Will Durant’s “Caesar and Christ” depicts the depths to which a society is capable of sinking in pagan immoralities.

 

 The Carthaginians (Carthage)

 

  The Carthaginians appear at their worst in their religion, which again we know only from their enemies. … To Baal-Haman, in great crises, living children were sacrificed, as many as three hundred in a day. They were place upon the inclined and outstretched arms of the idol and rolled off into the fire beneath; their cries were drowned in the noise of trumpets and cymbals; their mothers were required to look upon the scene without moan or tear, lest they be accused of impiety and lose the credit due them from the god. In time the rich refused to sacrifice their own children and brought substitutes among the poor; but when Agathocles of Syracuse besieged Carthage, the upper classes, fearing that their subterfuge had offended the god, cast two hundred aristocratic infants into the fire (fn7). It should be added that these stories are told by Diodorus, a Sicilian Greek, who looked with equanimity upon the Greek custom of infanticide. It may be that the Carthaginian sacrifice solaced with piety an effort to control the excesses of human fertility.  (Caesar And Christ, Will Durant, pg. 42 Hannibal Against Rome 264-203 B.C.)

   

   Using Durant’s “Caesar and Christ” Rome’s pagan beliefs, sexual immoralities and practices illustrate the same. The following brief excerpts (some points I’ve bulleted) highlight the deterioration of marriage and family limitation along with sexual immoralities, infanticide and abortions.

 

Stoic Rome 508-202 B.C.

 

   Birth itself was an adventure in Rome. If the child was deformed or female, the father was permitted by custom to expose it to death (fn1). Otherwise it was welcomed; for though the Romans even of this period practiced some measure of family limitation, they were eager to have sons. Rural life made children assets, public opinion condemned childlessness, and religion promoted fertility by persuading the Roman that if he left no son to tend his grave his spirit would suffer endless misery.” (Durant, pg. 56)

 

Augustan Statesmanship 30 B.C.-A.D. 14

 

   Protracted military service drew a considerable portion of young men from marriage in their most nubile years. A large number of native-stock Romans avoided wedlock altogether, preferring prostitutes or concubines even to a varied succession of wives. Of those who married, a majority appear to have limited their families by abortion, infanticide, coitus interruptus, and contraception (fn18). (Durant, pg. 222)

 

Epicurean Rome 30 B.C. – A.D. 96

 

· Marriage is no longer a lifelong economic union but now among a hundred thousand Romans a lose contract for the mutual provision of physiological conveniences or political aid.
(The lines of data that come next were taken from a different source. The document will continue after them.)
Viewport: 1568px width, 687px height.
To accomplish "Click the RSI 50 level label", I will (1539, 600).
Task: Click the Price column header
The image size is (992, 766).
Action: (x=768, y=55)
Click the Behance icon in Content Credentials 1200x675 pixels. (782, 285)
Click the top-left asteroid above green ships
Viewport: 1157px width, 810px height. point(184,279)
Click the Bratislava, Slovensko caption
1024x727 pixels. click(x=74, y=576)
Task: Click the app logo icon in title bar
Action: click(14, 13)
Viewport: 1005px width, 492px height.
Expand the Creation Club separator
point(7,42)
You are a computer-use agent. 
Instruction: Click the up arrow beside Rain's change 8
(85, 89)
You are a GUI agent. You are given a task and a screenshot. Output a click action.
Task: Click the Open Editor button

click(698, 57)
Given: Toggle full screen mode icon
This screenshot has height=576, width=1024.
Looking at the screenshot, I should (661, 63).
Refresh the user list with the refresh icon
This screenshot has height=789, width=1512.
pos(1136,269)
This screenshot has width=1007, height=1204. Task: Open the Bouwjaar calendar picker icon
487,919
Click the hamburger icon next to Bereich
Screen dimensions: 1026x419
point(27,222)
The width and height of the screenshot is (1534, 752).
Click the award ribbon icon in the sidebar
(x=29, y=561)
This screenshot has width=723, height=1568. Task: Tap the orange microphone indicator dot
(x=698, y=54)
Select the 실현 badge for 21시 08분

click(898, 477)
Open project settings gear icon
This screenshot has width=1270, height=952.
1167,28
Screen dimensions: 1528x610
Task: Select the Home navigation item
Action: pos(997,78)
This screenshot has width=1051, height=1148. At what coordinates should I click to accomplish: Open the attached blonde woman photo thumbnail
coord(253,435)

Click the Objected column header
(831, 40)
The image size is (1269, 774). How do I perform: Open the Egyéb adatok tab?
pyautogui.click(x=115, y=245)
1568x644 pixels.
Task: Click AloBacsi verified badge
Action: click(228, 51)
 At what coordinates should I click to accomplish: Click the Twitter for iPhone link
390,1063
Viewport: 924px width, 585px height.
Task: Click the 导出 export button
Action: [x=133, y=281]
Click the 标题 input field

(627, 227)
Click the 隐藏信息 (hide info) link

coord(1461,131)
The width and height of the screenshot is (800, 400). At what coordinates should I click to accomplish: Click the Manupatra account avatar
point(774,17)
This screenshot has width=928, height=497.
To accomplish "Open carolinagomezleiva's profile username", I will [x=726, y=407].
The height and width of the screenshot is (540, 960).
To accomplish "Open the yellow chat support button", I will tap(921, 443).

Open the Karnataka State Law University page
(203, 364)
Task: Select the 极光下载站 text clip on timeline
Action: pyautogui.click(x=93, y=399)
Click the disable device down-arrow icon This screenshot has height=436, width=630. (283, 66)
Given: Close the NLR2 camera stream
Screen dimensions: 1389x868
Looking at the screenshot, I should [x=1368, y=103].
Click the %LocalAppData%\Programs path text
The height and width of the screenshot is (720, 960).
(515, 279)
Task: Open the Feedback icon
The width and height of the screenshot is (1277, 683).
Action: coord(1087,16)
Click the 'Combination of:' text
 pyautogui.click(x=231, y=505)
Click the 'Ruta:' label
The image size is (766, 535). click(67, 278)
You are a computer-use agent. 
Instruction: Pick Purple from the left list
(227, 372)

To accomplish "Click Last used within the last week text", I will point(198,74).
· To escape the testatory disabilities of the unmarried some women took eunuchs as contraceptive husbands (fn4); some entered into sham wedlock with poor men on the understanding that the wife need bear no children and might have as many lovers as she pleased (fn5). 

· Contraception was practiced in both its mechanical and chemical forms (fn6). If these methods failed there were many ways of procuring abortion. Philosophers and law condemned it, but the finest of families practiced it.

· In so enlightened a society infanticide was rare.

· *Sometimes, in the first century, girls or illegitimate children were exposed, usually at the base of Columna Lactaria – so named because the state provided wet nurses to feed and save the infants found there (fn10). The abandonment of unwanted babies, however, is a custom to be found in all but the most uncivilized societies. (Durant pgs. 363, 364)

 

Epicurean Rome 30 B.C. – A.D. 96

THE SEXES

 

· The Roman, like the Greek, readily condoned the resort of men to prostitutes.

· The professional prostitute was legalized and restricted to brothels.

· Male prostitutes were also available. Condemned by law, but tolerable by custom, homosexualism flourished with Oriental abandon.

· Parents and marriage brokers managed to find at least temporary husbands for nearly every girl.

· The elder Seneca assumed widespread adultery among Roman women (fn40), and his philosopher son thought that a married woman content with two husbands was a paragon of fidelity. (Durant, pg. 369-370).

 

Roman Law 146 B.C.—A.D. 192

 

· The law struggled to encourage parentage among the freeborn, but with negligible results.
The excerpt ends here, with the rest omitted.